(Saved entries)

-.-.-

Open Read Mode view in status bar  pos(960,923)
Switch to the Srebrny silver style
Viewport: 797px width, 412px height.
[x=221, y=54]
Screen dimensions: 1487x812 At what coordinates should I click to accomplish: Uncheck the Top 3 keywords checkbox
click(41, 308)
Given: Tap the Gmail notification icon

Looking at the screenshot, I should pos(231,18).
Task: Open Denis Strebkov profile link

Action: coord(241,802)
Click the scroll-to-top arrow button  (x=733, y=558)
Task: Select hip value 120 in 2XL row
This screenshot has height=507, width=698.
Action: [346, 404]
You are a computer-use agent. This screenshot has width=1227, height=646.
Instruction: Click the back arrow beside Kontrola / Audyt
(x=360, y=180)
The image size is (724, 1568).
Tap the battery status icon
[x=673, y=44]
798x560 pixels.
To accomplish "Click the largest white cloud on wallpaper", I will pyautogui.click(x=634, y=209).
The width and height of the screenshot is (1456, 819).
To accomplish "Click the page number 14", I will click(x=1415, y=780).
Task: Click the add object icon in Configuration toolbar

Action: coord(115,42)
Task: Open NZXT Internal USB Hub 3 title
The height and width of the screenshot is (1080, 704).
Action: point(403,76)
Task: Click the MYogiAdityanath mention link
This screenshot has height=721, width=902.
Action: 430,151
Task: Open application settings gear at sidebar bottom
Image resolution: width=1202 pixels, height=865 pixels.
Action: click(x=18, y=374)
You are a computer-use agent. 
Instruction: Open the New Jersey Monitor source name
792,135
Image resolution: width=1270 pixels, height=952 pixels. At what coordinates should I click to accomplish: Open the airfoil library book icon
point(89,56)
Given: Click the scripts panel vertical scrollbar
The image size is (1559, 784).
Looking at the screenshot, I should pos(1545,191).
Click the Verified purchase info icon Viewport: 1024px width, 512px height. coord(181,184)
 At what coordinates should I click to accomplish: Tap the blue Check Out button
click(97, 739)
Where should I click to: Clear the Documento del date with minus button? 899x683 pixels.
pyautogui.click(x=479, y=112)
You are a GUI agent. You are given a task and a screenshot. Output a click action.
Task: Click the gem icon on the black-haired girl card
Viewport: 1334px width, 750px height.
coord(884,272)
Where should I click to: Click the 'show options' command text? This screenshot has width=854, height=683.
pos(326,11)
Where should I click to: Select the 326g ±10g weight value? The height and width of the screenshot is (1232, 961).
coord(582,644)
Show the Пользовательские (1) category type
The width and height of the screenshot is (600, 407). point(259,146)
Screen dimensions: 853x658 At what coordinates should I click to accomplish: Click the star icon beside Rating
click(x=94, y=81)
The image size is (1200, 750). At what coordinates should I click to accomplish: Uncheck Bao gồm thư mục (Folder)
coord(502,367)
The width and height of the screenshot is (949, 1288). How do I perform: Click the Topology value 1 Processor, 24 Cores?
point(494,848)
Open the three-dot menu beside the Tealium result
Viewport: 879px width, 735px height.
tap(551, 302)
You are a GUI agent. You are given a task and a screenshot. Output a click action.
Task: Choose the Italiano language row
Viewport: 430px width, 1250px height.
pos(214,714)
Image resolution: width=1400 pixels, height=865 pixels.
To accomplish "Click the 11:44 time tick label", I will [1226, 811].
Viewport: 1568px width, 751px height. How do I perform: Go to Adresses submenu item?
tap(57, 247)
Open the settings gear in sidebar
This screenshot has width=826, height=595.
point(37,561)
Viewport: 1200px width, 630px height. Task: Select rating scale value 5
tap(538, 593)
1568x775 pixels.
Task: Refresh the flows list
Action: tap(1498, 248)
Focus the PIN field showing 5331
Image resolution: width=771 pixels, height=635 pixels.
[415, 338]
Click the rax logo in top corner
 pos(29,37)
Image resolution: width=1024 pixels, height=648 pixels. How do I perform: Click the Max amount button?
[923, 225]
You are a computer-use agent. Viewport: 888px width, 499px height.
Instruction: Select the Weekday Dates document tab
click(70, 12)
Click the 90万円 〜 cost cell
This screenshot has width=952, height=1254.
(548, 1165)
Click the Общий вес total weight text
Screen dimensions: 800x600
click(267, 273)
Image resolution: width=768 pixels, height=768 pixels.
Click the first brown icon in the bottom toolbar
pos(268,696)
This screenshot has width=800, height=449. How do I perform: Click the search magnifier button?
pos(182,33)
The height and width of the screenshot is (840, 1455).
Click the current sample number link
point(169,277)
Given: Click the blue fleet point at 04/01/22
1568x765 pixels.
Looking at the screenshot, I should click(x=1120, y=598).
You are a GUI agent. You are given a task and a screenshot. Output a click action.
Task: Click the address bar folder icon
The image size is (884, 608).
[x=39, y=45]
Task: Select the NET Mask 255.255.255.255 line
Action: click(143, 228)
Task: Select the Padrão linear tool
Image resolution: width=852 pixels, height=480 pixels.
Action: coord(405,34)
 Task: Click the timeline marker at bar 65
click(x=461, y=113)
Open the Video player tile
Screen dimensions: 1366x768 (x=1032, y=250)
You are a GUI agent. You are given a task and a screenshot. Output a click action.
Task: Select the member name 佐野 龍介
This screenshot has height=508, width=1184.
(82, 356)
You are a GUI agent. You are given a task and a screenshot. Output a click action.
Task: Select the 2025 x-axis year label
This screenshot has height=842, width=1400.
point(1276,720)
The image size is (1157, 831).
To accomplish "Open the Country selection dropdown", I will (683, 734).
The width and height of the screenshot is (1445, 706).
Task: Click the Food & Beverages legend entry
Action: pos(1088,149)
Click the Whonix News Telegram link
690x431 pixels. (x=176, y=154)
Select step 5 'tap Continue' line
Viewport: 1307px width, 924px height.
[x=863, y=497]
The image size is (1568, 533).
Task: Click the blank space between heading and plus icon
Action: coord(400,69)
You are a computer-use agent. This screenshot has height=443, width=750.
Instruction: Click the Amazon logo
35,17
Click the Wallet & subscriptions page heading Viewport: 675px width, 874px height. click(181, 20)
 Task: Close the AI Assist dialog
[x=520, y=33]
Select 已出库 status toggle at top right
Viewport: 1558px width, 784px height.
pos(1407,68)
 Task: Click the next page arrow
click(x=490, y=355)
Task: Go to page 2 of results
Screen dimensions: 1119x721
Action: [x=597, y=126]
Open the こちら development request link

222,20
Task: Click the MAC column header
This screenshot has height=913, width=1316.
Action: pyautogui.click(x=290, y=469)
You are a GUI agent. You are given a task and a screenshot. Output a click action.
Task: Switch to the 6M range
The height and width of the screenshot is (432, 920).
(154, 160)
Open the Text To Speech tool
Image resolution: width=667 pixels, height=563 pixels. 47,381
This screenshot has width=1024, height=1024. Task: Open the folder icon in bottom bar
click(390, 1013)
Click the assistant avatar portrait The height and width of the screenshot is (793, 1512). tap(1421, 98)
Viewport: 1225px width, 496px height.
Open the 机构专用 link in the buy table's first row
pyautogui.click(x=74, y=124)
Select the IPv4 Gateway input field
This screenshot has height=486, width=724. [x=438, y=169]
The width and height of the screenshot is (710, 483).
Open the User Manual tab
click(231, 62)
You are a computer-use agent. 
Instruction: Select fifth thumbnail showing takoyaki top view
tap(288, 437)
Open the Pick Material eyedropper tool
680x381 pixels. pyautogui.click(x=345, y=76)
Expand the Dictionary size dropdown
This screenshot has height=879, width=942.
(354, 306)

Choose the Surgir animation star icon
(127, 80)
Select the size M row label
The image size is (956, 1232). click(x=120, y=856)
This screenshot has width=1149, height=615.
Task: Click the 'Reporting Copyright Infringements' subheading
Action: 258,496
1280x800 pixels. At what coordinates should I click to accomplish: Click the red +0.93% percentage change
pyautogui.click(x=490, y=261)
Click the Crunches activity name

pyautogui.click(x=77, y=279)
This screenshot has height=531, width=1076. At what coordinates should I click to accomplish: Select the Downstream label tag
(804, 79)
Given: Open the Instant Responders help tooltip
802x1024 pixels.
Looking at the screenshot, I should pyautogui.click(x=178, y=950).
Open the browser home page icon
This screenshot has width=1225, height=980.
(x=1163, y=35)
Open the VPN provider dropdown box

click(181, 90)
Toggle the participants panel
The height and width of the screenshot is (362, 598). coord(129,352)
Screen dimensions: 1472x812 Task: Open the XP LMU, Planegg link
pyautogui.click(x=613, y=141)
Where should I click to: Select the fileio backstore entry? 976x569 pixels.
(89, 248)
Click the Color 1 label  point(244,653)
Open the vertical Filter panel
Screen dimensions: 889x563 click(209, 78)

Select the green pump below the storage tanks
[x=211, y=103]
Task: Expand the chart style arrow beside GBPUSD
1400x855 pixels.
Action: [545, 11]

-.-.-

Could you find every line in the records above that has the string "gear" and copy it?

=== RESULT OF THIS TASK ===
Task: Open application settings gear at sidebar bottom
Open the settings gear in sidebar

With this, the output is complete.